Start of Passage for review

Marker-assisted introgression of genes into rye translocation leads to the improvement in bread making quality of wheat (Triticum aestivum L.)

Abstract

Introgression of genes from related species can be a powerful way to genetically improve crop yields, but selection for one trait can come at the cost to others. Wheat varieties with translocation of the short arm of chromosome 1 from the B genome of wheat (1BS) with the short arm of chromosome 1 from rye (1RS) are popular globally for their positive effect on yield and stress resistance. Unfortunately, this translocation (1BL.1RS) is also associated with poor bread making quality, mainly due to the presence of Sec-1 on its proximal end, encoding secalin proteins, and the absence of Glu-B3/Gli-B1-linked loci on its distal end, encoding low molecular weight glutenin subunits (LMW-GS). The present study aims to replace these two important loci on the 1RS arm with the wheat 1BS loci, in two popular Indian wheat varieties, PBW550 and DBW17, to improve their bread-making quality. Two donor lines in the cultivar Pavon background with absence of the Sec-1 locus and presence of the Glu-B3/Gli-B1 locus, respectively, were crossed and backcrossed with these two selected wheat varieties. In the advancing generations, marker assisted foreground selection was done for Sec-1^- and Glu-B3/Gli-B1⁺ loci while recurrent parent recovery was done with the help of SSR markers. BC₂F₅ and BC₂F₆ near isosgenic lines (NILs) with absence of Sec-1 and presence of Glu-B3/Gli-B1 loci were evaluated for two years in replicated yield trials. As a result of this selection, thirty promising lines were generated that demonstrated improved bread making quality but also balanced with improved yield-related traits compared to the parental strains. The study demonstrates the benefits of using marker-assisted selection to replace a few loci with negative effects within larger alien translocations for crop improvement.

End of Passage for review
Start of Exercise data

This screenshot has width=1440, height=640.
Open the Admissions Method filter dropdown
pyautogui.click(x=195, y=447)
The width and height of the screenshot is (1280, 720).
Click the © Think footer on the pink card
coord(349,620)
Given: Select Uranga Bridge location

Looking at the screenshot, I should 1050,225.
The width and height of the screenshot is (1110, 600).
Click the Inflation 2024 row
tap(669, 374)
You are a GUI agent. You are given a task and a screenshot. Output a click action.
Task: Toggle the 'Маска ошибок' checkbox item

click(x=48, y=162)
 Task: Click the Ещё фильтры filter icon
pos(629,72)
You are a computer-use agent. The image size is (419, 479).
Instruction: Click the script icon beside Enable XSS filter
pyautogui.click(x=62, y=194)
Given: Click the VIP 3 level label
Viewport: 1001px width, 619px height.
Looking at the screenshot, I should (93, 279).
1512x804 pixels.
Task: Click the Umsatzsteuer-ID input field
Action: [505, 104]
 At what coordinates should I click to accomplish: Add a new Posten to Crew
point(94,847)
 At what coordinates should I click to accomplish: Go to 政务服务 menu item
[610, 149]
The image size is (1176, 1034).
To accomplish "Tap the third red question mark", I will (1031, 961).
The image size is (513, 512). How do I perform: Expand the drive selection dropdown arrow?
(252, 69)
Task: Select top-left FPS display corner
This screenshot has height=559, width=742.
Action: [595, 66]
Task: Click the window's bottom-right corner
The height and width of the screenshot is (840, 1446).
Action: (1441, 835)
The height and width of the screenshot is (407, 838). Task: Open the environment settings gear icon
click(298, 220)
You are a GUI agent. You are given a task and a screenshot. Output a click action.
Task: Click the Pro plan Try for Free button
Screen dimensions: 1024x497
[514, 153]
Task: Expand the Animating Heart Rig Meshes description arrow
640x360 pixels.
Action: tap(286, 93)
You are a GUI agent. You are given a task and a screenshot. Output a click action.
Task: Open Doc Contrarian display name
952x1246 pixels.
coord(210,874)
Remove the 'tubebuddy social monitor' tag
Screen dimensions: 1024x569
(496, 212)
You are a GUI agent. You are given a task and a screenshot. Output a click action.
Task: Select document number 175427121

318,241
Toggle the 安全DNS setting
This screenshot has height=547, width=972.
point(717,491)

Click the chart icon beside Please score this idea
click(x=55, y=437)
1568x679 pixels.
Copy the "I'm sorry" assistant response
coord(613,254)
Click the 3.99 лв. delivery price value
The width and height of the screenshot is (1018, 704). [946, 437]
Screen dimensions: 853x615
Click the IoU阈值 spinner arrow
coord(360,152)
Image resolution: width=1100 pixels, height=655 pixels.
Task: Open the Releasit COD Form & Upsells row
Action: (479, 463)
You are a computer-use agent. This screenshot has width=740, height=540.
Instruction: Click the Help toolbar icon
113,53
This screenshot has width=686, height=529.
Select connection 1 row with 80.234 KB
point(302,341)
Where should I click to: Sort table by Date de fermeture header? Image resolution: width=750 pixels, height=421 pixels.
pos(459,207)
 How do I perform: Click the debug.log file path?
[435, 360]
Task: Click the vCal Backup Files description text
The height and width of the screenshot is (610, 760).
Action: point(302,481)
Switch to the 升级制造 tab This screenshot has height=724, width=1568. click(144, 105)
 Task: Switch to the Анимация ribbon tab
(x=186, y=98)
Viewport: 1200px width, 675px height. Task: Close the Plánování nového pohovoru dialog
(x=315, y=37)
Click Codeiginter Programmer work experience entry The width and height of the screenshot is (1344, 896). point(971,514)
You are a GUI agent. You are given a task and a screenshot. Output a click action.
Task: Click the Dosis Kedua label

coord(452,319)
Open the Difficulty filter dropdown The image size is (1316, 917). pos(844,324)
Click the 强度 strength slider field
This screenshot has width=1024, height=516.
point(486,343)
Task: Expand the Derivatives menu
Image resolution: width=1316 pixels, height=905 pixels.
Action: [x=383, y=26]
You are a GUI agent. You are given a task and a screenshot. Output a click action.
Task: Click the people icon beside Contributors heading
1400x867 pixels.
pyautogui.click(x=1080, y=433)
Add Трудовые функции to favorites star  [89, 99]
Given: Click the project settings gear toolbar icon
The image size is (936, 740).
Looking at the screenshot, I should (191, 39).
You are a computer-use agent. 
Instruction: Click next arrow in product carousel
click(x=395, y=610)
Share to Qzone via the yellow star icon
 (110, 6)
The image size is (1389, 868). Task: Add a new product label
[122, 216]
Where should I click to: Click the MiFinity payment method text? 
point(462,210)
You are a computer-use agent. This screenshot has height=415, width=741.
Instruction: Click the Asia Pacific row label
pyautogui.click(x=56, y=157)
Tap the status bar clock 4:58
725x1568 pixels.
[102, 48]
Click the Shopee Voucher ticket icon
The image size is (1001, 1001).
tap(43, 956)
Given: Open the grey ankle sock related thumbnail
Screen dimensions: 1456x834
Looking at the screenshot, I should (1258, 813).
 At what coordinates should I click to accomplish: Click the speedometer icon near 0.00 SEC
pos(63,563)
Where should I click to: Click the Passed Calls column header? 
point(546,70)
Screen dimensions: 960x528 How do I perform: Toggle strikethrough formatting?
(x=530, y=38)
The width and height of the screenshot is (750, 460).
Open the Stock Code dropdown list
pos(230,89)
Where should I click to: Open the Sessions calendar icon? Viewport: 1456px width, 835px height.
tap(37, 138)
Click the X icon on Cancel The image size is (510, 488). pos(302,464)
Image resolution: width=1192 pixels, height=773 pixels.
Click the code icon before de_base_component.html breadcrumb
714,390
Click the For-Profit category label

End of Exercise data

* Your objective:
Which two Indian wheat varieties were chosen for improvement in the abstract on wheat bread-making quality?

* Completed exercise:
PBW550 and DBW17